• _What needs to be done_: Nothing but a number should be given: the count of lines in the listing that include "arrows".
┌──
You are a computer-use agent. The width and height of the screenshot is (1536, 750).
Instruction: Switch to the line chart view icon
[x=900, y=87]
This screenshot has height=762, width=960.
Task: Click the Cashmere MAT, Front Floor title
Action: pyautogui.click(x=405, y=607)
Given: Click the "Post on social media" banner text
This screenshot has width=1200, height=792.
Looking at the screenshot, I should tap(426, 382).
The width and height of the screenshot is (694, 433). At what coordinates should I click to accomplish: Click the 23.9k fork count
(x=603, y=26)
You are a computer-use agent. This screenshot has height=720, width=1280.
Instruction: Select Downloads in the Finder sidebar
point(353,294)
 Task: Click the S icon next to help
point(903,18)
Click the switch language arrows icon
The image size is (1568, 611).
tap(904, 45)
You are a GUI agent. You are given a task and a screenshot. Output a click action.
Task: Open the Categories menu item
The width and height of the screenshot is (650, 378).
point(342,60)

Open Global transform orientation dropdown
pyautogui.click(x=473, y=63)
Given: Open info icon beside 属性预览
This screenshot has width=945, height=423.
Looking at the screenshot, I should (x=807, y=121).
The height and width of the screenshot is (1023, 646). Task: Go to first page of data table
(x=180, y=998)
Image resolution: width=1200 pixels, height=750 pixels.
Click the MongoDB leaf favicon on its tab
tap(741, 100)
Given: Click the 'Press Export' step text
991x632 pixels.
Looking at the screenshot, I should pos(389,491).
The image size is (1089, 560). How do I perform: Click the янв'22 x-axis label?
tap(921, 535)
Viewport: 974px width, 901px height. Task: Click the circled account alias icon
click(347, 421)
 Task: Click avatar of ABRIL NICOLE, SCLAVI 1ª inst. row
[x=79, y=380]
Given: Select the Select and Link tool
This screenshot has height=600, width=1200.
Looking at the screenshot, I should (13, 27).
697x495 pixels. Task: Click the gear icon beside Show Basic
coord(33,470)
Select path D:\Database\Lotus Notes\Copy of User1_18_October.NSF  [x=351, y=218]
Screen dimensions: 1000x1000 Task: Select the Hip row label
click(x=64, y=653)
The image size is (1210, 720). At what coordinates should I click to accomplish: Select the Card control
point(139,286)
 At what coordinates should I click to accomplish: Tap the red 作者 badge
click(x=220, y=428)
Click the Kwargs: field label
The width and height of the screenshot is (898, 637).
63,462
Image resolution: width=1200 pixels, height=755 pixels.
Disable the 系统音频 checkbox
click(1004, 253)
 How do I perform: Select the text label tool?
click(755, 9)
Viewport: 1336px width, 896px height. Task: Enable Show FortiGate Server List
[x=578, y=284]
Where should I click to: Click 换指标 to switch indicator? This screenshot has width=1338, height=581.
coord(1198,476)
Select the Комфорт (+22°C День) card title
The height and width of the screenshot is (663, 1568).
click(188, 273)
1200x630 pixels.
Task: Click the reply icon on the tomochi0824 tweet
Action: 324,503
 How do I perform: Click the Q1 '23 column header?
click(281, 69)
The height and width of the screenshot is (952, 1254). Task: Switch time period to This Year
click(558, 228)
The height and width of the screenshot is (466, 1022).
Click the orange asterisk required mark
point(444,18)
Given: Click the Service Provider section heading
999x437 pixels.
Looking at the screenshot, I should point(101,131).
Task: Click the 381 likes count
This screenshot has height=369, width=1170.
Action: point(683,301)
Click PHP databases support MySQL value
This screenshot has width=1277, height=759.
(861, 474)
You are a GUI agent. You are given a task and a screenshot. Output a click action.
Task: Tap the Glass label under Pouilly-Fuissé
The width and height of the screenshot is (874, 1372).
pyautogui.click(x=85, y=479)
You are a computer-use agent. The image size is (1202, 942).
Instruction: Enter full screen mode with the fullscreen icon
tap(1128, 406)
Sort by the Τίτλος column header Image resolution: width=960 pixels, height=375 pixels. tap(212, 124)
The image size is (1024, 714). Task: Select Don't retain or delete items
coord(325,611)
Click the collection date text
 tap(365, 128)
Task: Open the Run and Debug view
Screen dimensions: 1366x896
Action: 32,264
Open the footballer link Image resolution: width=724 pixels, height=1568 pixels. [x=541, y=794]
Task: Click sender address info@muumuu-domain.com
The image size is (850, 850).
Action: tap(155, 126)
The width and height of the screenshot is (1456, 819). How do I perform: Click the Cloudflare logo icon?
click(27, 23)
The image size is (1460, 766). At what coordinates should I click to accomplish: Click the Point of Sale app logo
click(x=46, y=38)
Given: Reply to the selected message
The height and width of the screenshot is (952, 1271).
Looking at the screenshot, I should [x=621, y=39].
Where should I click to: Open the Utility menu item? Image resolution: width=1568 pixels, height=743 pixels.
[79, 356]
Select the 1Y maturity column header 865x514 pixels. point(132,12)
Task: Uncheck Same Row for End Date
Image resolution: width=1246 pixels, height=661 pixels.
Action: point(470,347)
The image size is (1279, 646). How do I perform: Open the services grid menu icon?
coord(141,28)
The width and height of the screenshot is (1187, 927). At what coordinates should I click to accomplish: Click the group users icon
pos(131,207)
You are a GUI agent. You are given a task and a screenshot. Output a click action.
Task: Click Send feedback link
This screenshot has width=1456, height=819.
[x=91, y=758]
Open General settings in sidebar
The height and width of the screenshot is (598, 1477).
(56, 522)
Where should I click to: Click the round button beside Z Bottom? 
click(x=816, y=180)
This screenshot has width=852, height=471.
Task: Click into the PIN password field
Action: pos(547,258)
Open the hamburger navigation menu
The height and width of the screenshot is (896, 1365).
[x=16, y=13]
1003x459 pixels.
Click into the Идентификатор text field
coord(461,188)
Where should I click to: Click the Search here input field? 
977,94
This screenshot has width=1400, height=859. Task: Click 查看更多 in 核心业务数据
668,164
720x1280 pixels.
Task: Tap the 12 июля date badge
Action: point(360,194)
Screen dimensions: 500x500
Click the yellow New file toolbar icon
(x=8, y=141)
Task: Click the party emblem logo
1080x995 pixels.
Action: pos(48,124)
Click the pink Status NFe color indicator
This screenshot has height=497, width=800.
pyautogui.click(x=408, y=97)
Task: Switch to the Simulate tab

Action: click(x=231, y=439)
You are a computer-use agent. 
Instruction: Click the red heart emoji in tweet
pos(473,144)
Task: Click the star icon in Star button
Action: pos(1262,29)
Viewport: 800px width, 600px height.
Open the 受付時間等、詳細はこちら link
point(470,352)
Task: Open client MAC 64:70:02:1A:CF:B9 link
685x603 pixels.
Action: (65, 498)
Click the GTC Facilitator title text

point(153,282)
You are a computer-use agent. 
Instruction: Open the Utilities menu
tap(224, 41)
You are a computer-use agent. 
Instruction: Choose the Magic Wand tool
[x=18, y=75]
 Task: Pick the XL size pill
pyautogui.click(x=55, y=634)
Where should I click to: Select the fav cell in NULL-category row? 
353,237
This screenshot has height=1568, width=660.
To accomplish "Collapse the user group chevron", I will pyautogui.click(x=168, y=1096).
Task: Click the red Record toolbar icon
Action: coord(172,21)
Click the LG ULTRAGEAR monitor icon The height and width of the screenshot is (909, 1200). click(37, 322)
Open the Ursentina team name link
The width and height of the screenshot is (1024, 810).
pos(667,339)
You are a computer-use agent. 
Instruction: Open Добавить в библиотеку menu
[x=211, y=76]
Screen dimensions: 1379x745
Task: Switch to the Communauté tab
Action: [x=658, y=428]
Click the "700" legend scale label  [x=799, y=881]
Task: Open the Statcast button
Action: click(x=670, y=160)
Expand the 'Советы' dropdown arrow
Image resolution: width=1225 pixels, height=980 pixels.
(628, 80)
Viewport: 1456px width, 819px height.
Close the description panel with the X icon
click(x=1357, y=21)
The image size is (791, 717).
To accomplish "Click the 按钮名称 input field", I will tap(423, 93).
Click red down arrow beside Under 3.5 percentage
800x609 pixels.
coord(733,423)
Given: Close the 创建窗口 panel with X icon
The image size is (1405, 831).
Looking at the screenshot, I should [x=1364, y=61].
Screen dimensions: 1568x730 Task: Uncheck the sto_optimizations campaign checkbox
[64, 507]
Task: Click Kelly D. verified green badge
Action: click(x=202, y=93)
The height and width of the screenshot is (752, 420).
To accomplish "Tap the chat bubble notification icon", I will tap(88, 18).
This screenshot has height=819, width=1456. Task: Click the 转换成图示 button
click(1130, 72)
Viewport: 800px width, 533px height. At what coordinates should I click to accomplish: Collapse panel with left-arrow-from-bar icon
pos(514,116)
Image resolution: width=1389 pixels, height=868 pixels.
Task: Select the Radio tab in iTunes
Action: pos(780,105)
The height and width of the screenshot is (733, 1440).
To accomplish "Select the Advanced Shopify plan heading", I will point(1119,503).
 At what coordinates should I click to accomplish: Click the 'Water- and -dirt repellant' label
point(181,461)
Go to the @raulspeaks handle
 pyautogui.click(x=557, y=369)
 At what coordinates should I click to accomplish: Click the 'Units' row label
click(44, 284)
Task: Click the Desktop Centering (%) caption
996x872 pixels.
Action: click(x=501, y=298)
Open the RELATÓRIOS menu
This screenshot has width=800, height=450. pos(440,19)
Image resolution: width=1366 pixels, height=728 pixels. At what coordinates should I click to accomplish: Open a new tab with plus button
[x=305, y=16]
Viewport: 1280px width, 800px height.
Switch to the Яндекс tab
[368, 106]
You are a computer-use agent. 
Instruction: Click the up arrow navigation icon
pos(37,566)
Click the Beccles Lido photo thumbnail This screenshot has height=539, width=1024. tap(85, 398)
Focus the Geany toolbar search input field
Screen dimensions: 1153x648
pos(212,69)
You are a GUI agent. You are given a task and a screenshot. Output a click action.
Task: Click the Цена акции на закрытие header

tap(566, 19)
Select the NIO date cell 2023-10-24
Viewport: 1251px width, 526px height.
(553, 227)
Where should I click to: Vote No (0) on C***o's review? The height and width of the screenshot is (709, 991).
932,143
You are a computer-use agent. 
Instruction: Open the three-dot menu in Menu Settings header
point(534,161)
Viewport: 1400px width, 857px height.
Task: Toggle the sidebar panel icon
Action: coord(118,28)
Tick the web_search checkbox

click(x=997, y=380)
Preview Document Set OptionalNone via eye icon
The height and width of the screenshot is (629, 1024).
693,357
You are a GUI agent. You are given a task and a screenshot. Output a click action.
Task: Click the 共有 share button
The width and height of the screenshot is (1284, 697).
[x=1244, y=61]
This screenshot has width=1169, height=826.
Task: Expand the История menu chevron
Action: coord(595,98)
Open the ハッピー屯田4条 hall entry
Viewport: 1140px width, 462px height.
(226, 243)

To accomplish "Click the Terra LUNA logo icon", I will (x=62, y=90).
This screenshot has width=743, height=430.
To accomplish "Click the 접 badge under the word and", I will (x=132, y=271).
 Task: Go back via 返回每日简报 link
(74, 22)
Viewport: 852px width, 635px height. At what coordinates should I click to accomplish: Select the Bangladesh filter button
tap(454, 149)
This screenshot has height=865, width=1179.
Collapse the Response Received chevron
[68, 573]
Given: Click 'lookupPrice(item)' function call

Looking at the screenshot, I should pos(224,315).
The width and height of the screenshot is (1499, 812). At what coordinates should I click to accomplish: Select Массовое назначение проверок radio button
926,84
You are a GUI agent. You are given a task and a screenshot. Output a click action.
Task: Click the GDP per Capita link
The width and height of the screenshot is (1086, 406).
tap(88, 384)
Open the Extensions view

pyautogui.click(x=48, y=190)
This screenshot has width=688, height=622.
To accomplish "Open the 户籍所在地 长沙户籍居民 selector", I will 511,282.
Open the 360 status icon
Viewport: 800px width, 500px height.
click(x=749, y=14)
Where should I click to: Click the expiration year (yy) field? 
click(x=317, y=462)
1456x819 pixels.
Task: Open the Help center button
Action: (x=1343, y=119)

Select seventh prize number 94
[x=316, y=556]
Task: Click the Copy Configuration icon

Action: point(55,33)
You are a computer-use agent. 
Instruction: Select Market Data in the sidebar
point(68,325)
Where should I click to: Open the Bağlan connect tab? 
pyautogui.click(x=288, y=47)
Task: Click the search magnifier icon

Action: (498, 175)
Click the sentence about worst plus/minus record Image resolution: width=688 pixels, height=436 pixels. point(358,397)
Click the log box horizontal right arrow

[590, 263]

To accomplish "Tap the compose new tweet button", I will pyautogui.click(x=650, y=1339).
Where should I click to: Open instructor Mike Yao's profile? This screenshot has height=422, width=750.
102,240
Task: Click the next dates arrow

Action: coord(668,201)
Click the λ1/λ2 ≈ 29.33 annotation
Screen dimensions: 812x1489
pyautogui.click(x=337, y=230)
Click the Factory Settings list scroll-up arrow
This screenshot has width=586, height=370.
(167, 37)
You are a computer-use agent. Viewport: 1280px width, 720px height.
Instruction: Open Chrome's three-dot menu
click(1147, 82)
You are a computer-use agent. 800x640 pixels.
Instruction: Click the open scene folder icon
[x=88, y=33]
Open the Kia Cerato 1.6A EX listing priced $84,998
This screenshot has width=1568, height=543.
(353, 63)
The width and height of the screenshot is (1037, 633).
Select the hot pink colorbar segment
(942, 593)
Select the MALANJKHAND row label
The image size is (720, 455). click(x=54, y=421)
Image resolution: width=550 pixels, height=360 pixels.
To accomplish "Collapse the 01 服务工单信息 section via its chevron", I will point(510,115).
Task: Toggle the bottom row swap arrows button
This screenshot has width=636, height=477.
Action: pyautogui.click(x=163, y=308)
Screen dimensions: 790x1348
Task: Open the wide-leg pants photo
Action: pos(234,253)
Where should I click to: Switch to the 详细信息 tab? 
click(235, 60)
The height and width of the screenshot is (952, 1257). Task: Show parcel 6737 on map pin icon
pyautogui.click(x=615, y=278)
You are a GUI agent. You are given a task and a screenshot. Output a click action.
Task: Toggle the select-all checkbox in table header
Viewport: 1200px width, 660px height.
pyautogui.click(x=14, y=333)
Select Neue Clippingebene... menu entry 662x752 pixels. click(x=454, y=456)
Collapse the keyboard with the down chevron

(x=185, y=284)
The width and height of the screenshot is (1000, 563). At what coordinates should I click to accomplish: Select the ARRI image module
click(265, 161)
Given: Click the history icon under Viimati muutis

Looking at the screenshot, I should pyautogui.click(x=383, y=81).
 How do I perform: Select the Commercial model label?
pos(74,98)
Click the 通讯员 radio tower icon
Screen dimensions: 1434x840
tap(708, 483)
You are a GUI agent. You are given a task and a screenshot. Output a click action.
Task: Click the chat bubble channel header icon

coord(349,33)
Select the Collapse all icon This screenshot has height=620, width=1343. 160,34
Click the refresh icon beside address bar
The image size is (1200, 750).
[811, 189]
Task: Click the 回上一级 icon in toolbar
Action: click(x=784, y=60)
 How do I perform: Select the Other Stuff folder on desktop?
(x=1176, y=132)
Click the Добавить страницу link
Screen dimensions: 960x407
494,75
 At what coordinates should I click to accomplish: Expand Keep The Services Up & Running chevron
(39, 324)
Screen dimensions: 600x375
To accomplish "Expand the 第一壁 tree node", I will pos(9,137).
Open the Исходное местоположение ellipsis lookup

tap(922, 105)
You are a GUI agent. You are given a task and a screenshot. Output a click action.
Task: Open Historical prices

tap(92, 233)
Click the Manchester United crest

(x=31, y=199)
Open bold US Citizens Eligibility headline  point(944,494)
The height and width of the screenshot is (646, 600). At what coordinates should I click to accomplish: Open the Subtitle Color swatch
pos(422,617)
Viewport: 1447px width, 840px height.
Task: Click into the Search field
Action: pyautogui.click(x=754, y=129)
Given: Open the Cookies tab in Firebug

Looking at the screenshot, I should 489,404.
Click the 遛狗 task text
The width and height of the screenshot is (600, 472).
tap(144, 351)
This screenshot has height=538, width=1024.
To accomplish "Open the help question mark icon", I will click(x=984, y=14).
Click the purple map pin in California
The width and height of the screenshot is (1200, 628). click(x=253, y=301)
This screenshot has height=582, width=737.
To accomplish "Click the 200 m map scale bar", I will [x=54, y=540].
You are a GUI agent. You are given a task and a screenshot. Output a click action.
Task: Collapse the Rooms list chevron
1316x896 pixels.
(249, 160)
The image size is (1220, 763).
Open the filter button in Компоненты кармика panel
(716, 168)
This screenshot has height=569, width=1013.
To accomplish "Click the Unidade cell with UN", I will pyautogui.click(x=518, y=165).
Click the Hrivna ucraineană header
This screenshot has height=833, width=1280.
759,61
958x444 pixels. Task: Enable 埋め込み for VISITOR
└──
• _Exercise solution_: 2